NLPinferencemodeltext

Parse text and calculate the overall positive or negative sentiment polarity.

Polarity is measured on the normalized scale [-1, 1]. The method used here is rather naïve. It simply looks up each word in the text in a "polarity lexicon", which assigns each emotionally charged word a numeric score. The individual scores are then simply averaged across the whole text. This will hence not account for contexts involving irony, sarcasm, or even simple negations.

Usage


The following are the step's expected inputs and outputs and their specific types.

Step signature
infer_sentiment(
    text: text,
    *lang: category, {
    "param": value
}) -> (sentiment: number)

where the object {"param": value} is optional in most cases and if present may contain any of the parameters described in the corresponding section below.

Example

To detect the sentiment for languages supported by default, use:

Example call (in recipe editor)
infer_sentiment(ds.text, ds.lang) -> (ds.sentiment)
More examples

To only process those languages used in at least 1% of the input texts:

Example call (in recipe editor)
infer_sentiment(ds.text, ds.lang, {"min_lang_docs": 0.01}) -> (ds.sentiment)

Inputs


text: column:text

A text column to infer sentiment polarities for.


*lang: column:category

An (optional) column identifying the languages of the corresponding texts. It is used to identify the correct model (spaCy) to use for each text. If the dataset doesn't contain such a column yet, it can be created using the infer_language step. Ideally, languages should be expressed as two-letter ISO 639-1 language codes, such as "en", "es" or "de" for English, Spanish or German respectively. We also detect fully spelled out names such as "english", "German", "allemande" etc., but it is not guaranteed that we will recognize all possible spellings correctly always, so ISO codes should be preferred.

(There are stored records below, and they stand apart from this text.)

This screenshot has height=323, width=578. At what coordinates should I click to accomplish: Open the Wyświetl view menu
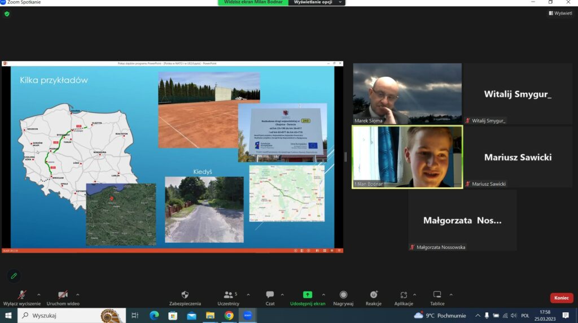click(x=560, y=13)
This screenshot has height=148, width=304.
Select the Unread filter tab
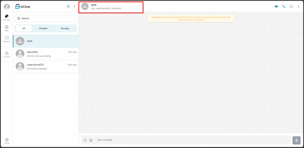tap(43, 29)
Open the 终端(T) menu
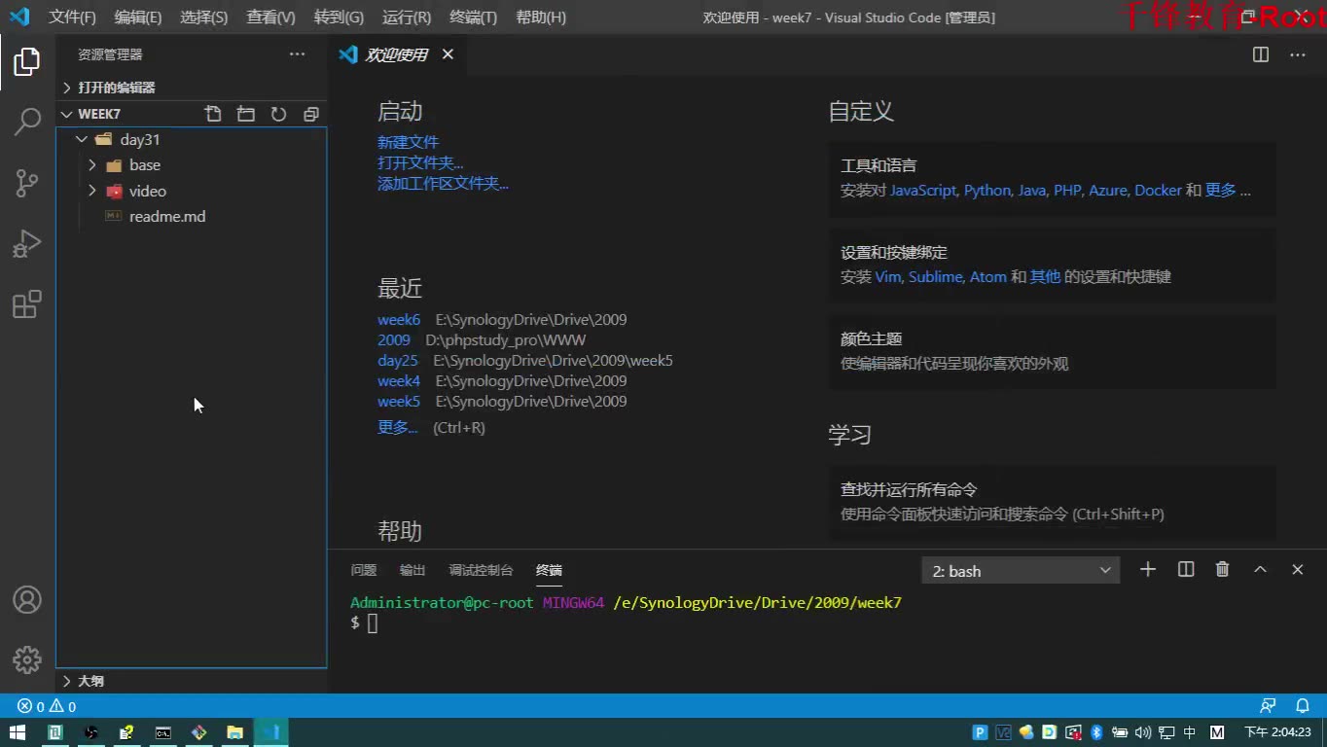This screenshot has height=747, width=1327. click(471, 17)
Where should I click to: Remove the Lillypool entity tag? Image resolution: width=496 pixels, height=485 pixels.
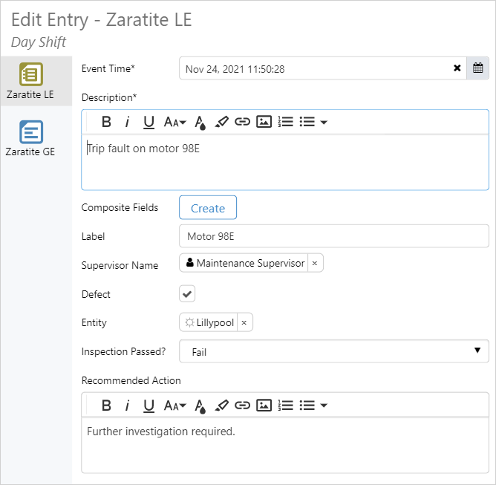tap(244, 323)
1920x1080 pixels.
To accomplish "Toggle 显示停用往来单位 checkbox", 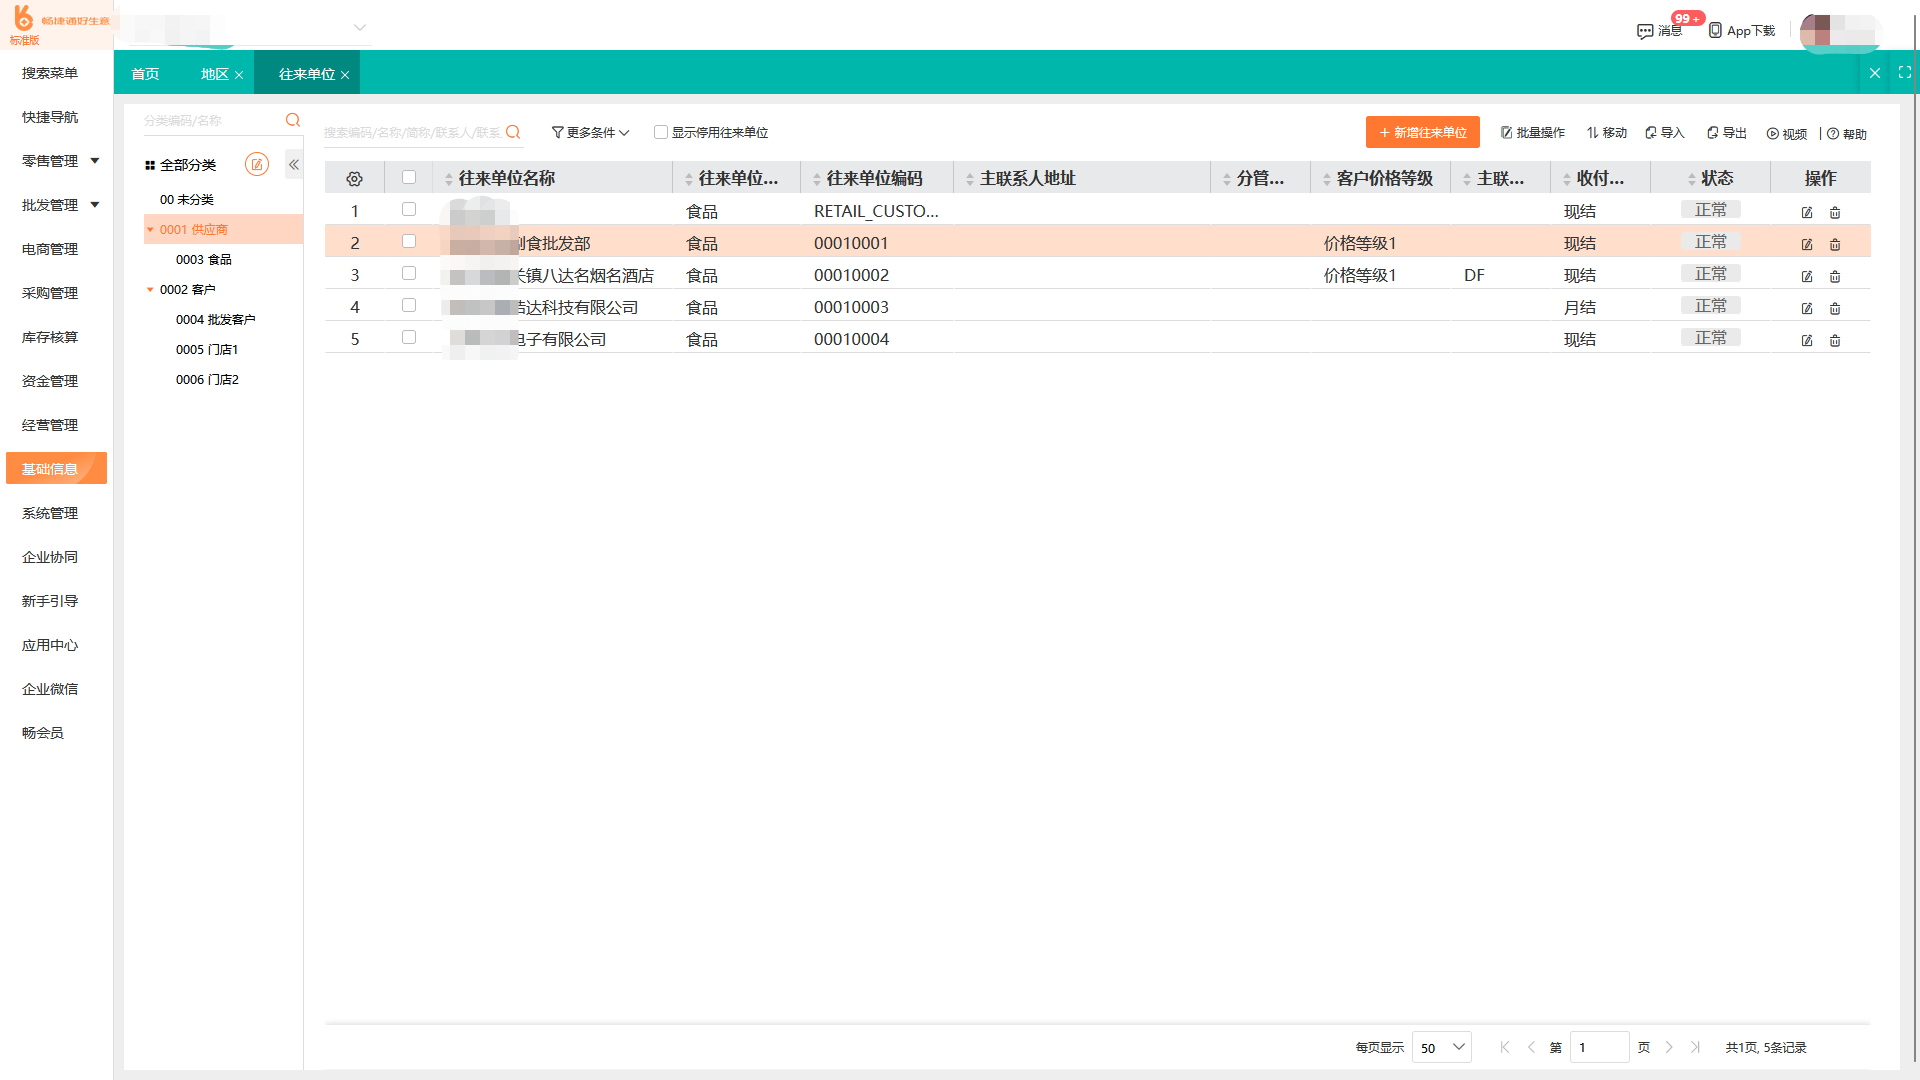I will pos(661,132).
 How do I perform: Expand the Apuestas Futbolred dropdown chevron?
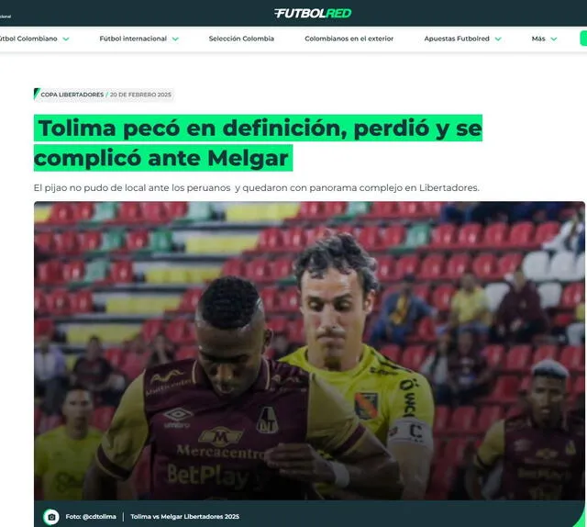coord(498,39)
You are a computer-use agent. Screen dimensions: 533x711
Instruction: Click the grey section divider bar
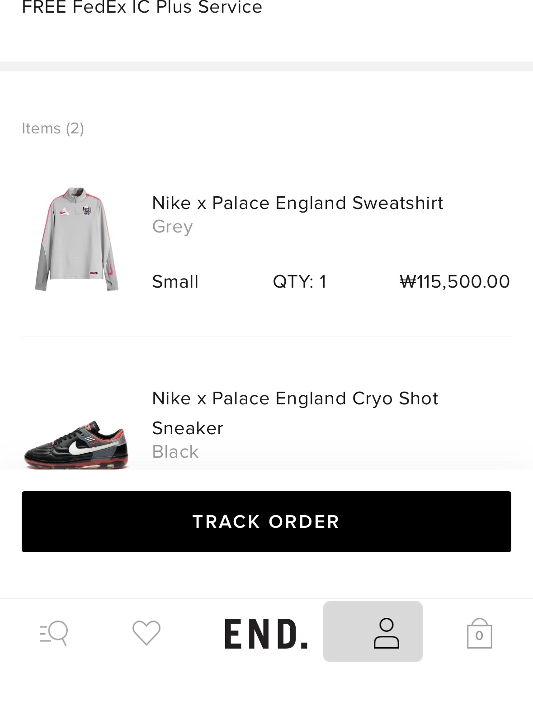(266, 66)
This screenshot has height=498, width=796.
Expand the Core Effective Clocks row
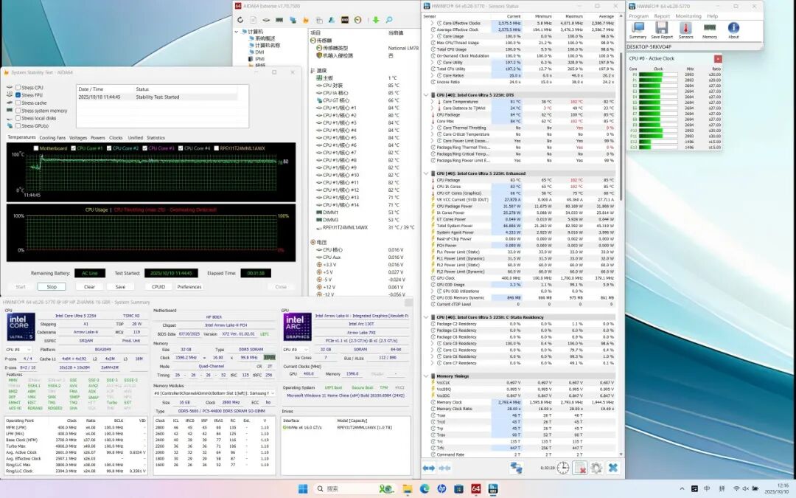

Alternatively, if all texts are in the same language, it can be identified with the language parameter instead.

Outputs


sentiment: column:number

A column containing the overall sentiment polarity for each input text.

Parameters


extended_language_support: boolean = False

Whether to enable support for additional languages. By default, Arabic ("ar"), Catalan ("ca"), Basque ("eu"), and Turkish ("tu") are not enabled, since they're supported only by a different class of language models (stanfordNLP's Stanza) that is much slower than the rest. This parameter can be used to enable them.


min_language_freq: number | integer = 0.02

Minimum number (or proportion) of texts to include a language in processing. Any texts in a language with fewer documents than these will be ignored. Can be useful to speed up processing when there is noise in the input languages, and when ignoring languages with a small number of documents only is acceptable. Values smaller than 1 will be interpreted as a proportion of all texts, and values greater than or equal to 1 as an absolute number of documents.


language: string | null

The language of inputs texts. If all texts are in the same language, it can be specified here instead of passing it as an input column. The language will be used to identify the correct spaCy model to parse and analyze the texts. For allowed values, see the comment regarding the lang column above.